Preprocess text (light):
lowercase
remove obvious punctuation
Compute sentiment:
score each text
compare average sentiment by product/category
Error analysis:
inspect at least 5 examples where the sentiment seems wrong
write a short explanation (sarcasm? domain terms? mixed sentiment?)
Optional extension:
create a simple “negative review” flag and count by category/time.

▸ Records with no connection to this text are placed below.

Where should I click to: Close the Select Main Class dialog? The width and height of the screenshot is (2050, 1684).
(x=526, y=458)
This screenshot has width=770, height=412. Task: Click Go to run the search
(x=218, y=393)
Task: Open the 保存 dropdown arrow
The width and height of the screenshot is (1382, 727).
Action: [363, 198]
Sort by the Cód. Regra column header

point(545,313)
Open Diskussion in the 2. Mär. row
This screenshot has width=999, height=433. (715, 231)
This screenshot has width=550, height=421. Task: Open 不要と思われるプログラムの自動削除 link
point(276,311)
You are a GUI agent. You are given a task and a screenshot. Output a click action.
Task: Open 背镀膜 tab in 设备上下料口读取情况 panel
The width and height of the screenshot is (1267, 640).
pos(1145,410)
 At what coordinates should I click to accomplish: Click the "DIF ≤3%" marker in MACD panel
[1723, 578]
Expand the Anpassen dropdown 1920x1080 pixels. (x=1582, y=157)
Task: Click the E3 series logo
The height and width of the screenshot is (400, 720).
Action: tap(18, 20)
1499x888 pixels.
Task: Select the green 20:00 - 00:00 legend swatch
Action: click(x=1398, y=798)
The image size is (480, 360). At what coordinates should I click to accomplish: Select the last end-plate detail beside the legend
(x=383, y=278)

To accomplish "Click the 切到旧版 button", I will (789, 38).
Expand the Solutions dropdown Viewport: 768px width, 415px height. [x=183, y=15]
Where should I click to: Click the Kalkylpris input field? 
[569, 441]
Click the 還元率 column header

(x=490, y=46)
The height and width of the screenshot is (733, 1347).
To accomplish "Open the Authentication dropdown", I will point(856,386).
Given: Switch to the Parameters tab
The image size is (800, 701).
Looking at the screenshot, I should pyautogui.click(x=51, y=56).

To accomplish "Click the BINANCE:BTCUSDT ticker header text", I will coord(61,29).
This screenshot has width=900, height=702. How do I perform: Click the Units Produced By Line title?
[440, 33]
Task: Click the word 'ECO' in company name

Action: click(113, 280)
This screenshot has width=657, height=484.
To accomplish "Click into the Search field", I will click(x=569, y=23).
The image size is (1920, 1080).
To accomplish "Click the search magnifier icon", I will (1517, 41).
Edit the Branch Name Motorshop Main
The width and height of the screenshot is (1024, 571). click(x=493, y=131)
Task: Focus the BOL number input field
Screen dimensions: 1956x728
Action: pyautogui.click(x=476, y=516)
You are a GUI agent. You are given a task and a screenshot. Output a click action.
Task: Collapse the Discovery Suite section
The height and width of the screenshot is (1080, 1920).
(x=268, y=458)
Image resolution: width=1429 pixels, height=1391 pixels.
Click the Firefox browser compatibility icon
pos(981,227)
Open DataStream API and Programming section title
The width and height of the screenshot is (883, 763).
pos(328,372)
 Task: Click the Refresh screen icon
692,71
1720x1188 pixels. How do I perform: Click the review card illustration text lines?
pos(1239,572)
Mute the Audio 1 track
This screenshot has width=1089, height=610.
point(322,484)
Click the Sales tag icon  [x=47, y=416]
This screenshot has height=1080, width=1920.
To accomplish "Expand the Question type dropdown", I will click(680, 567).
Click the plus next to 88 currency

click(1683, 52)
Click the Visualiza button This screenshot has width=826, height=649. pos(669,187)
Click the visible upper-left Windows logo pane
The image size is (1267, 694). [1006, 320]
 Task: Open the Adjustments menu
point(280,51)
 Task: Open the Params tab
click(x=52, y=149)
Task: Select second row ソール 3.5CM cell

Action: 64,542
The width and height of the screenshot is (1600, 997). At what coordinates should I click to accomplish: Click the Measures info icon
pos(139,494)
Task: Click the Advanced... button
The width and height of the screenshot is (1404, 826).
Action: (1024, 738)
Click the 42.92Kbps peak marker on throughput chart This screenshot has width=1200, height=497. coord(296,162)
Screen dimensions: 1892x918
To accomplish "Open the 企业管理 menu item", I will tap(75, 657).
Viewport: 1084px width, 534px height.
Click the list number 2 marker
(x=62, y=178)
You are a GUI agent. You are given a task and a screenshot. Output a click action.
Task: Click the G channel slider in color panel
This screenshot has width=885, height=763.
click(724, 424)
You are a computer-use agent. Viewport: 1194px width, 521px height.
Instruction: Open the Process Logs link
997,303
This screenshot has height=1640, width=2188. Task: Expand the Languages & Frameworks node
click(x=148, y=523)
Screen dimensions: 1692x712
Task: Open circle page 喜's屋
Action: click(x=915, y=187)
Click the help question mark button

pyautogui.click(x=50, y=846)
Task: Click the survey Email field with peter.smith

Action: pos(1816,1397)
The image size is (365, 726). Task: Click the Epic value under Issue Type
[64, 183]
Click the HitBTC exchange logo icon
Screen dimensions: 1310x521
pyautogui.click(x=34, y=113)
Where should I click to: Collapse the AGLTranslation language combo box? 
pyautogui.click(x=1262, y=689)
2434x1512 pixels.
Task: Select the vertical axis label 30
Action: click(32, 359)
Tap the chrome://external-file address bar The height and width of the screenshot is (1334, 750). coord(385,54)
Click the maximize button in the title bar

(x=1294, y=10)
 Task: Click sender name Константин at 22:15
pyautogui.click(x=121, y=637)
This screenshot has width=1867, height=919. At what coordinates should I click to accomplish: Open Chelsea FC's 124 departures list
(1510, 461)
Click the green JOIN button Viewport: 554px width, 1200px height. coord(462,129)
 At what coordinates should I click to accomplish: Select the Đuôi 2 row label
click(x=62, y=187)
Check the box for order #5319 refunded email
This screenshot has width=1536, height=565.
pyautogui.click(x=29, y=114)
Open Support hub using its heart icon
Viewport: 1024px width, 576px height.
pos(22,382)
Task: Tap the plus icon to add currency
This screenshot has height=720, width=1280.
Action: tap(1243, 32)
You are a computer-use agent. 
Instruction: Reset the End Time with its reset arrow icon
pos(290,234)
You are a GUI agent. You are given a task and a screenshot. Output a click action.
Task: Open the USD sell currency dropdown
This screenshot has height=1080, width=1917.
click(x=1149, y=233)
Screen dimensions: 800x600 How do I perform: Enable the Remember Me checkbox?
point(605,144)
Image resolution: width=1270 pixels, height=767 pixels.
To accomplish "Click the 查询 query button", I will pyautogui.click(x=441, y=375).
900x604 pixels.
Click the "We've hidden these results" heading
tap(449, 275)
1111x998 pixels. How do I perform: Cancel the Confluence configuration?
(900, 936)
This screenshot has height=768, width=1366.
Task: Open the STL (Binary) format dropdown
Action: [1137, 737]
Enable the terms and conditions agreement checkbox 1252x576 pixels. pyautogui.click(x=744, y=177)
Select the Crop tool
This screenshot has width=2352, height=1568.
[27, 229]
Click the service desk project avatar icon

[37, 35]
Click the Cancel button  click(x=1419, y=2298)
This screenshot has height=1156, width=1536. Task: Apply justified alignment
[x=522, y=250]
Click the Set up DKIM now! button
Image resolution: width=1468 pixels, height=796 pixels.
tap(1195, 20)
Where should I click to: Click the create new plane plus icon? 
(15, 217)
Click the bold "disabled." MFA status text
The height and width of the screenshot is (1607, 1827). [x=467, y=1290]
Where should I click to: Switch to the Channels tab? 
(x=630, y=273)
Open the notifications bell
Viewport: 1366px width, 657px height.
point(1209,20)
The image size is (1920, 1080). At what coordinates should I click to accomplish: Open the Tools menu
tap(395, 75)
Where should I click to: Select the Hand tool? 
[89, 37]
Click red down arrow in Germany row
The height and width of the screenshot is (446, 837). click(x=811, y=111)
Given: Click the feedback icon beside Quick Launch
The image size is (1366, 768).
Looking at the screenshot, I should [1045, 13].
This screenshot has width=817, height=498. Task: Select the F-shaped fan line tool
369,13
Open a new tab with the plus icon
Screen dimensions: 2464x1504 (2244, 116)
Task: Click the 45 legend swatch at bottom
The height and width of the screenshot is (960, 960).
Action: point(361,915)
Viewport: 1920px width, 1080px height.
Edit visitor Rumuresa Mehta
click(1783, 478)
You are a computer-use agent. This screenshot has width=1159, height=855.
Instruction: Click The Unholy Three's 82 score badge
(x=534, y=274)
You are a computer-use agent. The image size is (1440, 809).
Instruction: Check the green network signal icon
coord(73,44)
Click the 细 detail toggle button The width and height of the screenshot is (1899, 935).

In-class checkpoints (Ethics)¶
Identify at least one potential proxy feature risk in your tree model.
Identify at least one bias risk in your text workflow (language, sampling, domain mismatch).
Write a short “responsible use note”:
how you would monitor model performance and harms in practice.
Submission (after class)
Colab link (view permission) or PDF export.
Include:
metrics + 2 rules + 1 limitation (tree)
1 visualization + 5 inspected examples + 1 limitation (sentiment)
a brief ethics/fairness note
prompt/workflow log if AI tools were used
AI check (responsible use)¶
Good prompt examples
“Write sklearn code to train a decision tree with max_depth=3 and print a confusion matrix.”
“How do I interpret precision and recall in a churn context with costly false negatives?”
“Suggest a checklist for validating sentiment analysis outputs on product reviews.”
“List potential proxy variables for sensitive attributes in churn/credit contexts.”
Bad prompt examples
“Prove my model is fair.”
“Write a persuasive story that the model should be deployed immediately.”
“Summarize the reviews and tell me what customers ‘really think’ without showing examples.”
Review questions (quiz / reflection)¶
Why do decision trees often overfit, and what are two ways to reduce overfitting?
Why can accuracy be misleading in imbalanced classification problems?
Give two reasons sentiment analysis might fail on business/econ text.
Name one point in the pipeline where bias can enter, and one monitoring step you would propose.